Our goal is to find the value of each of these three numbers.

**step2** Finding the Value of the Second Number

Let's look closely at the first clue and the third clue:
Clue 1: First Number + Second Number + Third Number = 5
Clue 3: First Number + (12 times Second Number) + Third Number = 27
Notice that both clues involve the "First Number" and the "Third Number". The only difference between the two clues is how many "Second Numbers" are added.
In Clue 1, there is 1 "Second Number".
In Clue 3, there are 12 "Second Numbers".
This means Clue 3 has 11 more "Second Numbers" than Clue 1 (12 - 1 = 11).
Now, let's look at the sums.

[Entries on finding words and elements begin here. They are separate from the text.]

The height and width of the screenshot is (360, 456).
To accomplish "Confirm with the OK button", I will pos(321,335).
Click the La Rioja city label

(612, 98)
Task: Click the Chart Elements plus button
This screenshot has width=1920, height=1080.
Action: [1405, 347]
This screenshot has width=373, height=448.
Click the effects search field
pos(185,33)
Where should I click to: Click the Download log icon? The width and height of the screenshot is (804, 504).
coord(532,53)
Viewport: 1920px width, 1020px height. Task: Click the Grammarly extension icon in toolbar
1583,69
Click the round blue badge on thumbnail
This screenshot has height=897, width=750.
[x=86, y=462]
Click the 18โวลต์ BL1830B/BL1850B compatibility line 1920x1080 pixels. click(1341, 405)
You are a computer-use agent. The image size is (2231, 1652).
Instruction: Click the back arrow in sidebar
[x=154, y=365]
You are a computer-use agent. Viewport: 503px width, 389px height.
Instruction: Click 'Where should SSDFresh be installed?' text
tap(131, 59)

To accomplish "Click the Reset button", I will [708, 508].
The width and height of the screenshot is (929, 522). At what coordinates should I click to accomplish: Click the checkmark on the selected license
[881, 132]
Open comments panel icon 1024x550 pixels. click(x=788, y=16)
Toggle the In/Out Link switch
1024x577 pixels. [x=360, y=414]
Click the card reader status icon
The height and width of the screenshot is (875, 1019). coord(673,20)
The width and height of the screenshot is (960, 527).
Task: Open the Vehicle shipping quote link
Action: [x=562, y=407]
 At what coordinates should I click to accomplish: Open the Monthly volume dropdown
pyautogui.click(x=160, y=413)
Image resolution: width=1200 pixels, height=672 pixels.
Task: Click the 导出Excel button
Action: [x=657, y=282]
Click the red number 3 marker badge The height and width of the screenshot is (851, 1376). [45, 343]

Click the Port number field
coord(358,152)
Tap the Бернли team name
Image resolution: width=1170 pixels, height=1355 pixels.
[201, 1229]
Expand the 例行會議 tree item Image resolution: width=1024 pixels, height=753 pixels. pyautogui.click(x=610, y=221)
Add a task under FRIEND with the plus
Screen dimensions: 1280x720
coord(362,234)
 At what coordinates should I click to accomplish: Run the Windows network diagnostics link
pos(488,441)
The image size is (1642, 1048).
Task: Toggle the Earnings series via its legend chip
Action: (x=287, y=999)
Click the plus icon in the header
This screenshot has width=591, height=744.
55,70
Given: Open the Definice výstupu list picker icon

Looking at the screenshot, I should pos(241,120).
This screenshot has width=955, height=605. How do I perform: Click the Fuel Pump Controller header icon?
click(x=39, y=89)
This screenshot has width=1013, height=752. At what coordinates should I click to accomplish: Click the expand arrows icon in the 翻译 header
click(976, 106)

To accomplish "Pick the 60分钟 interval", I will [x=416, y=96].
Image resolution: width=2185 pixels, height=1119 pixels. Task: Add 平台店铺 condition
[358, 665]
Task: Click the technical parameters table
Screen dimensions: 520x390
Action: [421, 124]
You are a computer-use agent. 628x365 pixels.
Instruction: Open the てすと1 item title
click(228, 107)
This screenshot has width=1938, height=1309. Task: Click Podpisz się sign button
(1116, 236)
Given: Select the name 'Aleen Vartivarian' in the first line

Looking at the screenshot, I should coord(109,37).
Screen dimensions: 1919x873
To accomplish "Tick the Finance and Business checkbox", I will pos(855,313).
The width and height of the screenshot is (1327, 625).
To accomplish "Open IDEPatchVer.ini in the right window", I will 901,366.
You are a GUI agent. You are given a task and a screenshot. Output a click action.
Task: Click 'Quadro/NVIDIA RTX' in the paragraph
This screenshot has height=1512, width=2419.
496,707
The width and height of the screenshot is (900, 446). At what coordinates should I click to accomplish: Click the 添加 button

The sum in Clue 3 (27) is greater than the sum in Clue 1 (5).
The difference in the sums is 27 - 5 = 22.
This difference of 22 comes from the 11 additional "Second Numbers".
So, 11 times the Second Number is equal to 22.
To find the value of the Second Number, we divide 22 by 11.
$$22 \div 11 = 2$$
Therefore, the Second Number is 2.

**step3** Simplifying the Clues Using the Second Number

Now that we know the Second Number is 2, we can use this information in our first and second clues.
Let's update the first clue:
First Number + Second Number + Third Number = 5
First Number + 2 + Third Number = 5
To find the sum of the First Number and the Third Number, we subtract 2 from 5.
First Number + Third Number = $$5 - 2 = 3$$.
Let's call this new relationship "Relationship A".
Now, let's update the second clue:
15 times First Number + 160 times Second Number + 20 times Third Number = 370
15 times First Number + (160 $$\times$$ 2) + 20 times Third Number = 370
15 times First Number + 320 + 20 times Third Number = 370
To find the sum of (15 times First Number) and (20 times Third Number), we subtract 320 from 370.
15 times First Number + 20 times Third Number = $$370 - 320 = 50$$.
We can simplify this relationship by dividing all parts by 5:
(15 $$\div$$ 5) times First Number + (20 $$\div$$ 5) times Third Number = 50 $$\div$$ 5
3 times First Number + 4 times Third Number = 10.
Let's call this new relationship "Relationship B".

**step4** Finding the Value of the Third Number

We now have two new relationships involving only the First Number and the Third Number:
Relationship A: First Number + Third Number = 3
Relationship B: 3 times First Number + 4 times Third Number = 10
Let's modify Relationship A to make it easier to compare with Relationship B. If we multiply everything in Relationship A by 3:
3 times (First Number + Third Number) = 3 times 3
3 times First Number + 3 times Third Number = 9.
Let's call this modified relationship "Relationship A'".
Now, let's compare Relationship A' with Relationship B:
Relationship A': 3 times First Number + 3 times Third Number = 9
Relationship B: 3 times First Number + 4 times Third Number = 10
Both relationships have "3 times First Number". The difference between them is in the "Third Number" part.
Relationship B has (4 times Third Number), which is 1 more "Third Number" than in Relationship A' (4 - 3 = 1).
The difference in the sums is 10 - 9 = 1.
So, this 1 additional "Third Number" accounts for the additional sum of 1.
Therefore, the Third Number is 1.

**step5** Finding the Value of the First Number and Final Answer

We have already found that the Second Number is 2 and the Third Number is 1.
Now, we can use "Relationship A" to find the First Number:
First Number + Third Number = 3
First Number + 1 = 3
To find the First Number, we subtract 1 from 3.
First Number = $$3 - 1 = 2$$.
So, the First Number is 2, the Second Number is 2, and the Third Number is 1.